Depending on one's political views, the partial government shut down was either the fault of President Obama, or the hard line conservative elements in the House of Representatives. In some respects it doesn't matter who is to blame. The fact is that it is now considered acceptable for a minority of one house of Congress to shut down the U.S. government if its partisan and unilateral demands are not accepted. In this case, the demand is that the Affordable Health Care Act be defunded and ultimately repealed.
It's happened before, of course, but this time it's different. Congress has plunged into a war zone mentality in which the primary objective is to vilify, de-legitimize, and disparage the opposing party. The immediate object is President Obama and the democrats who unilaterally enacted the Affordable Care Act or Obamacare as they have coined it. Senator Ted Cruz said as much, that Obamacare is one more major step to government dictated socialism.
The future looks ominous. Oct. 17 brings a new round of the same irrational mentality that has prevailed during the effort to enact a continuing resolution. This next time however, the consequences are draconian. Virtually every reputable economist in the country predicts that the consequences will be disastrous. Job layoffs, the shutdown of critical assistance programs to the poor and elderly, and the loss of credibility to America's financial and economic reputation throughout the world are only a few of the consequences. Yet the people responsible for the shut down are still intent on allowing the disaster to happen.
No one can estimate what the full impact of this new landscape is going to bring. It's not just this week's extortion to defund Obamacare or next weeks refusal to increase the debt limit. It's what's going to happen every time a far right minority in one house of Congress does not agree with legislation that a fully elected Congress enacted, the President signed, the Supreme Court upheld, and was vindicated by the President's election.

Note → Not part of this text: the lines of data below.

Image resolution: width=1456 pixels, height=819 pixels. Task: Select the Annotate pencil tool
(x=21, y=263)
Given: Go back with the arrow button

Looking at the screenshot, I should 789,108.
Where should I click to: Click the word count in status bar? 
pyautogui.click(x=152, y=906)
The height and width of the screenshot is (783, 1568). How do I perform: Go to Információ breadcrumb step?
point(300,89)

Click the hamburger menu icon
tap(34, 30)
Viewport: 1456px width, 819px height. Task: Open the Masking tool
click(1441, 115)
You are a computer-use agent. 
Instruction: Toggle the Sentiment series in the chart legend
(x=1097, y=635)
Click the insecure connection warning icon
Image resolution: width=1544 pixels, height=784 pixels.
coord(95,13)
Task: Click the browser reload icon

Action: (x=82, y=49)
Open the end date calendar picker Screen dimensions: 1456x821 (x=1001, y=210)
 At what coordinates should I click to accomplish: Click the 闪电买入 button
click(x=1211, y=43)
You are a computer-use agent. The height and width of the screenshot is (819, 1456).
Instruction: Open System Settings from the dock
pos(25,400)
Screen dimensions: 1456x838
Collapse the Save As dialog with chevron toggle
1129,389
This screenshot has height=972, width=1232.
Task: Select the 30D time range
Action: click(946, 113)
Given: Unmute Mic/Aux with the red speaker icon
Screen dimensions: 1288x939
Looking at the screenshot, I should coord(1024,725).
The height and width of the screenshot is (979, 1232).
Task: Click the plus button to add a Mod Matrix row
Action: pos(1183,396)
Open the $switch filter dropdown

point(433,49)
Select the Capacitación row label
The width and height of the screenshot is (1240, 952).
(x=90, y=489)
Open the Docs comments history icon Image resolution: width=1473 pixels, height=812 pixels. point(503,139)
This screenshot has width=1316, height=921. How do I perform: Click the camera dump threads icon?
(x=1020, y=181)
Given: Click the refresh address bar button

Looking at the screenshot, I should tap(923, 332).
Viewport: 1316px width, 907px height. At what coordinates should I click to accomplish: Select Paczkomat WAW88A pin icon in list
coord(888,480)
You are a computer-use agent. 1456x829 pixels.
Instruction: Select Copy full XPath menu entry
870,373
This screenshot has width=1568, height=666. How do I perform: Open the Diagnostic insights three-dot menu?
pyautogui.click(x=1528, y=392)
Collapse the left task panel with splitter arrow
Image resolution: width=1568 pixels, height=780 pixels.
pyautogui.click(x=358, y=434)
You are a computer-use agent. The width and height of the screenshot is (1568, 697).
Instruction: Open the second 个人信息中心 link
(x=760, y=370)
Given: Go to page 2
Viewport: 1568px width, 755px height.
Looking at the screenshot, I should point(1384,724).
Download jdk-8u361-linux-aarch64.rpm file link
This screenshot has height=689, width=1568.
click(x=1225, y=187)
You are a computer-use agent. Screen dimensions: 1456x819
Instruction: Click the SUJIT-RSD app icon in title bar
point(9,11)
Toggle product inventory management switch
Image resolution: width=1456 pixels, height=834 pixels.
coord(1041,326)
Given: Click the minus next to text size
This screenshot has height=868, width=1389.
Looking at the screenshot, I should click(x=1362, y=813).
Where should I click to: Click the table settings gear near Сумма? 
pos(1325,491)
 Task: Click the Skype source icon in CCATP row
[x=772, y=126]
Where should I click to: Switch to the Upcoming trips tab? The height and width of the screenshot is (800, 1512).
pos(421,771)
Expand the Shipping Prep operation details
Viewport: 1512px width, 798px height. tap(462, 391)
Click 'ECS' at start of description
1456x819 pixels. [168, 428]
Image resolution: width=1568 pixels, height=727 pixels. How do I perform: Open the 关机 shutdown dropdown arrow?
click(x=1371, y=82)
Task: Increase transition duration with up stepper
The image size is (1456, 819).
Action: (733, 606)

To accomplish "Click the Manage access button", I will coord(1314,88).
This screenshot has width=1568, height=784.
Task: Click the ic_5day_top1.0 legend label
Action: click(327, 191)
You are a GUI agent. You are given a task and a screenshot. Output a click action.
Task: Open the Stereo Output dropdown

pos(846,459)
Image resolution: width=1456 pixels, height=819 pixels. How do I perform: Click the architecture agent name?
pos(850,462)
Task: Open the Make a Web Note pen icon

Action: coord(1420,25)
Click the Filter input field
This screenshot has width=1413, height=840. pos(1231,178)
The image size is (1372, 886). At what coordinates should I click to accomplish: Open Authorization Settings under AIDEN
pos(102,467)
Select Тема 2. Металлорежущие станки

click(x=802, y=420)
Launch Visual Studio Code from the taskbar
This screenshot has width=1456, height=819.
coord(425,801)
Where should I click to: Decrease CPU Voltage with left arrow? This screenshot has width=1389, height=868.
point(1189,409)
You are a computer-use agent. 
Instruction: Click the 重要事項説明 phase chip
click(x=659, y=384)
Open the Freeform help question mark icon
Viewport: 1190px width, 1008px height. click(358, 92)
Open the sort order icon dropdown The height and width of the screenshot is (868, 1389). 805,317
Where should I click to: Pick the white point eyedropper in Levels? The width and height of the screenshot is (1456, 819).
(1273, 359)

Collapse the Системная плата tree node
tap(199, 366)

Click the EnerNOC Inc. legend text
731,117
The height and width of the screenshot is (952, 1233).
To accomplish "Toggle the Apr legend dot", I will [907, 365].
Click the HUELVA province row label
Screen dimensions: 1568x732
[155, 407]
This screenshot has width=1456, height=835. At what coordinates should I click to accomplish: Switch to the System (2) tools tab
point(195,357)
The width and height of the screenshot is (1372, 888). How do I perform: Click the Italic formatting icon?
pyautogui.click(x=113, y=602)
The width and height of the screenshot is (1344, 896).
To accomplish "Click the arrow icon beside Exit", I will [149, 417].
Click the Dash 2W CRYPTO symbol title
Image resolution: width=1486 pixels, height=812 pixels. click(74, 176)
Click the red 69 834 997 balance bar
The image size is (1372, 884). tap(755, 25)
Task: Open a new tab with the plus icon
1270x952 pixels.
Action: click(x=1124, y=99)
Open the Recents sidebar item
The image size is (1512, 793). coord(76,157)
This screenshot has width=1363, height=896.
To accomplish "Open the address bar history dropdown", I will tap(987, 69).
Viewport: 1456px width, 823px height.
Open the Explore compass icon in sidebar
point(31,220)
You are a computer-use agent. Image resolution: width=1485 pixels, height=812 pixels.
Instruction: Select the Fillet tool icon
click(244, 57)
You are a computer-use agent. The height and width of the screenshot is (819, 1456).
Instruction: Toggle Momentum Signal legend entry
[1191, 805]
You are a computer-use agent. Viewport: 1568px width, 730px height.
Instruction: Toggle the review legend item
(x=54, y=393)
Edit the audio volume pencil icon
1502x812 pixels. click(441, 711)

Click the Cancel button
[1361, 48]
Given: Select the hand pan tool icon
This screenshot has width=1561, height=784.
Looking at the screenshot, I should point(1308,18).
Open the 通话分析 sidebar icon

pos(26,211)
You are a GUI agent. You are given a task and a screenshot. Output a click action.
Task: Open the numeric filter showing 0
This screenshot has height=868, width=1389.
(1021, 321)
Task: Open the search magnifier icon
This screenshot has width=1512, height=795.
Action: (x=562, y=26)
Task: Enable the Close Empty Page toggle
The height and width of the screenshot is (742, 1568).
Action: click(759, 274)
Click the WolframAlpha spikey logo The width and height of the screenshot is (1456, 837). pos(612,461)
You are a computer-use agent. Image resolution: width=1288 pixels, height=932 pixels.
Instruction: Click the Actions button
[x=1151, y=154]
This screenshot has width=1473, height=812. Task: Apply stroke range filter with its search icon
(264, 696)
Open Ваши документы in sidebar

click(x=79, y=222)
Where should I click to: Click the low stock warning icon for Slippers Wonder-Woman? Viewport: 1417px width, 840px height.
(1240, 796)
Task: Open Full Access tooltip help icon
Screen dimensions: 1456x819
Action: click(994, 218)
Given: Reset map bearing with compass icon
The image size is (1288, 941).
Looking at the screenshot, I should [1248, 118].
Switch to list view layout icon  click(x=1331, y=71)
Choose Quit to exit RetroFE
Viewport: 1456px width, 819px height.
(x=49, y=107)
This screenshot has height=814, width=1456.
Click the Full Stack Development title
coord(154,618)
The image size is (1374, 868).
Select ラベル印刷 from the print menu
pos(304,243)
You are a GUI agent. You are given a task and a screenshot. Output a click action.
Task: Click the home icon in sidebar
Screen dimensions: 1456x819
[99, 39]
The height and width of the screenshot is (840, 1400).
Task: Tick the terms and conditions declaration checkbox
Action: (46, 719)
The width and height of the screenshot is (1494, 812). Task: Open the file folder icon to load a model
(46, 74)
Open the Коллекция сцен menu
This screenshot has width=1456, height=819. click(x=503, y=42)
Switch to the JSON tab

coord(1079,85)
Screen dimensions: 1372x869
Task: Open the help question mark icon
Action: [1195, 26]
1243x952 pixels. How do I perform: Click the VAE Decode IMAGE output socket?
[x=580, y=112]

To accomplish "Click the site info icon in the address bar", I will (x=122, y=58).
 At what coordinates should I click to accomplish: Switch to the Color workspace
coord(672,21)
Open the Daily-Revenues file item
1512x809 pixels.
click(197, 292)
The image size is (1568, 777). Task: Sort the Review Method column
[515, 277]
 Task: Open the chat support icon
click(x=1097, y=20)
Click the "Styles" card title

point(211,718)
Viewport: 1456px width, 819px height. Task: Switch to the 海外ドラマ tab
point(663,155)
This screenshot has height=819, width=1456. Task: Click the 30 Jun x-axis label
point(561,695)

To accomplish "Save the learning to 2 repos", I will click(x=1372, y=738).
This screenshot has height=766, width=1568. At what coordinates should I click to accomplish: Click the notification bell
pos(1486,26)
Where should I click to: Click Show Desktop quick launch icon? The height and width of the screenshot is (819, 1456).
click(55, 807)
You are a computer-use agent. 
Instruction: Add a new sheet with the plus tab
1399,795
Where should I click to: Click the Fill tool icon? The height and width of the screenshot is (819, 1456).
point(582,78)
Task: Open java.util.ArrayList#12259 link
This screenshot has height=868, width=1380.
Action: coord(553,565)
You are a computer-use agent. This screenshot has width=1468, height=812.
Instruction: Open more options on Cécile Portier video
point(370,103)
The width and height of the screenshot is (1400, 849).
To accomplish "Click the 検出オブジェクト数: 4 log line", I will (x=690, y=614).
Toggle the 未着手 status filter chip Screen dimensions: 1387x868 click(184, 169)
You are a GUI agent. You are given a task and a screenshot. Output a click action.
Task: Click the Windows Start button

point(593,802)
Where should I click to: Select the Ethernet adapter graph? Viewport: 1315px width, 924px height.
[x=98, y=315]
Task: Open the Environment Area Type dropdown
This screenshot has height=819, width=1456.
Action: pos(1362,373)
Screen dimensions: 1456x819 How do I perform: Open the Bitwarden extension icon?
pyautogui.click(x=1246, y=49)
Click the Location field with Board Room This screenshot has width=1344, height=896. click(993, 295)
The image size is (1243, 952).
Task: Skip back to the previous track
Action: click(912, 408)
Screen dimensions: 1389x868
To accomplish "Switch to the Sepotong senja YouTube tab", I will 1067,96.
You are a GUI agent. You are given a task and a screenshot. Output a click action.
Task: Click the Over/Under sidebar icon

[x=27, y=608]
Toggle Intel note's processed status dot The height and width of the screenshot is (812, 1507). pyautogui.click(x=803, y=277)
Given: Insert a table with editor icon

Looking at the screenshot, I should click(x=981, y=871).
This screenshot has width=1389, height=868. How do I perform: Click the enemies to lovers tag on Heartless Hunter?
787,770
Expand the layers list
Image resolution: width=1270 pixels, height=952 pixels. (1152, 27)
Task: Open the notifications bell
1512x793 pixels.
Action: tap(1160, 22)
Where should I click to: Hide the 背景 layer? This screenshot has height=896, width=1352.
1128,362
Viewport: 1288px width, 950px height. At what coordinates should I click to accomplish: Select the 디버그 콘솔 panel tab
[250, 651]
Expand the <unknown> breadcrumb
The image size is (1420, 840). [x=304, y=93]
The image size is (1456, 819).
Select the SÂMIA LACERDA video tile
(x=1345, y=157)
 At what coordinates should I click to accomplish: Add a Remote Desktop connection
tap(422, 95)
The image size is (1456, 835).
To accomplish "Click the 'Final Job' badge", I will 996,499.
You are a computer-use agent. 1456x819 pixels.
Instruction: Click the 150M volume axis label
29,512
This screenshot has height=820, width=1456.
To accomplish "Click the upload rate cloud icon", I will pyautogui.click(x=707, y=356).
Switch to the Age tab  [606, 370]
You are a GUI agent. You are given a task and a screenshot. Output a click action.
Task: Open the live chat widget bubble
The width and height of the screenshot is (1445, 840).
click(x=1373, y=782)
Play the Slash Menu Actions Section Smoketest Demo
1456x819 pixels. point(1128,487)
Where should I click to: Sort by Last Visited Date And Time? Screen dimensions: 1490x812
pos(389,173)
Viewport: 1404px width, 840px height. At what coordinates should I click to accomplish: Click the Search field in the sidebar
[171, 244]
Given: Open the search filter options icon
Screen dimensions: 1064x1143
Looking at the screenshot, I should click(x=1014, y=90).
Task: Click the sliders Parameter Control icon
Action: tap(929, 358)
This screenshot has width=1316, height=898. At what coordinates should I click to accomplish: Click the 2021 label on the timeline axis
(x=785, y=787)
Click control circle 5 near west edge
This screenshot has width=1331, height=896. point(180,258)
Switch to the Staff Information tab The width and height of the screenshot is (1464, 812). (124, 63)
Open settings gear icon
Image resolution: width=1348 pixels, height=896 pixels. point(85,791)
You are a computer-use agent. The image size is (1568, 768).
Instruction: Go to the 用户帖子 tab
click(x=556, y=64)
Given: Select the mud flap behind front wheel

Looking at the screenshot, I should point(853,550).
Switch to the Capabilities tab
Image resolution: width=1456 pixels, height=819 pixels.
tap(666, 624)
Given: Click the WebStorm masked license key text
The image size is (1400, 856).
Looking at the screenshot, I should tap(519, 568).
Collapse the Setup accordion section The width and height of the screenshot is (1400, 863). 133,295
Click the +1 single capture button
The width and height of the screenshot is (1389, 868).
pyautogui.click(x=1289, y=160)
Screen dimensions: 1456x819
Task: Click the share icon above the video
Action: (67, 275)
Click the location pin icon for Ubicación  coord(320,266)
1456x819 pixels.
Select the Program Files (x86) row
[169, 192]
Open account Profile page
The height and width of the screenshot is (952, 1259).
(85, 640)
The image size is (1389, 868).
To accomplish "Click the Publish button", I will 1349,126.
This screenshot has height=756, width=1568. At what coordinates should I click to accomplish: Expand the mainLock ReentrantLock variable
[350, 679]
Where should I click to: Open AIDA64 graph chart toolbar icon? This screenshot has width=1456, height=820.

No one knows the full and future impact of how the economic status of America will be affected. It's a landscape that has evolved into a state of political confusion where the ideology and self serving interests of partisan legislators are more important than the well-being of America. It's a landscape where politicians are bought and paid for by special interest groups who have the money to control the political dialogue that Americans depend on to make informed decisions.
The political landscape began to change long before President Obama was elected. But it mushroomed with his election. He was viewed by conservatives as the new prophet of socialism, enemy of free market economics, and adversary to the wealthy and corporate America who were the real job creators. They believed and still do that Obama has created a populous that is more dependent on government and more unwilling to take responsibility for its own actions. They believe that this trend will only be reversed if Obama and his agenda are defeated ? at all costs.
Some polls are saying that the Republican Party will suffer the most because of the shutdown and the looming default over the debt limit. It could well happen, but there are other considerations that have come into play. These considerations could well favor the Republican Party in the years to come. They could also result in irreparable harm to the democratic process.
As a result of Republican outrage over the newly enacted Affordable Health Care act, the emergence of a militant and well funded Tea Party, and a pathetic as well as incompetent response by the Democratic Party, the Republicans gained a super-majority in the House of Representatives during the mid-term elections of 2010. The consequences of the election are profound.
The Republican super-majority was elected at the very time a reassessment of house districts was due because of population shifts identified by the census. It was time to reapportion federal legislative districts within each state to more fairly reflect population shifts. While the reapportionment process was created to insure equal representation of legislative districts, the reality of partisan politics took over and, as some would say, high jacked the process. To be fair, it was not an exclusive Republican process. The Democratic Party has been guilty of the same thing in the past.
As a result of the election we are now faced with heavily gerrymandered Republican districts where, in many cases, democrats are the majority, but the Republican Party is in firm control. It will be until the next reapportionment. These districts are heavily populated with Tea Party extremists, and will continue to exert far more power and influence than their numbers would otherwise indicate.
It's not just the gerrymandering of districts that have helped the Republicans. The Citizens United decision by a conservative Supreme Court has made it possible for billionaires to pour unlimited fund into causes that are, in reality, poorly veiled intentions to insure that the most conservative politicians are elected. They can now use the same funds to defeat political moderates or candidates who are not considered conservative enough.
This is the political landscape we are faced with if aggressive action is not taken by reasonable people to save the democratic process for all Americans.
Jack Allen lives in Roy and is a member of the Weber County Coffee Party.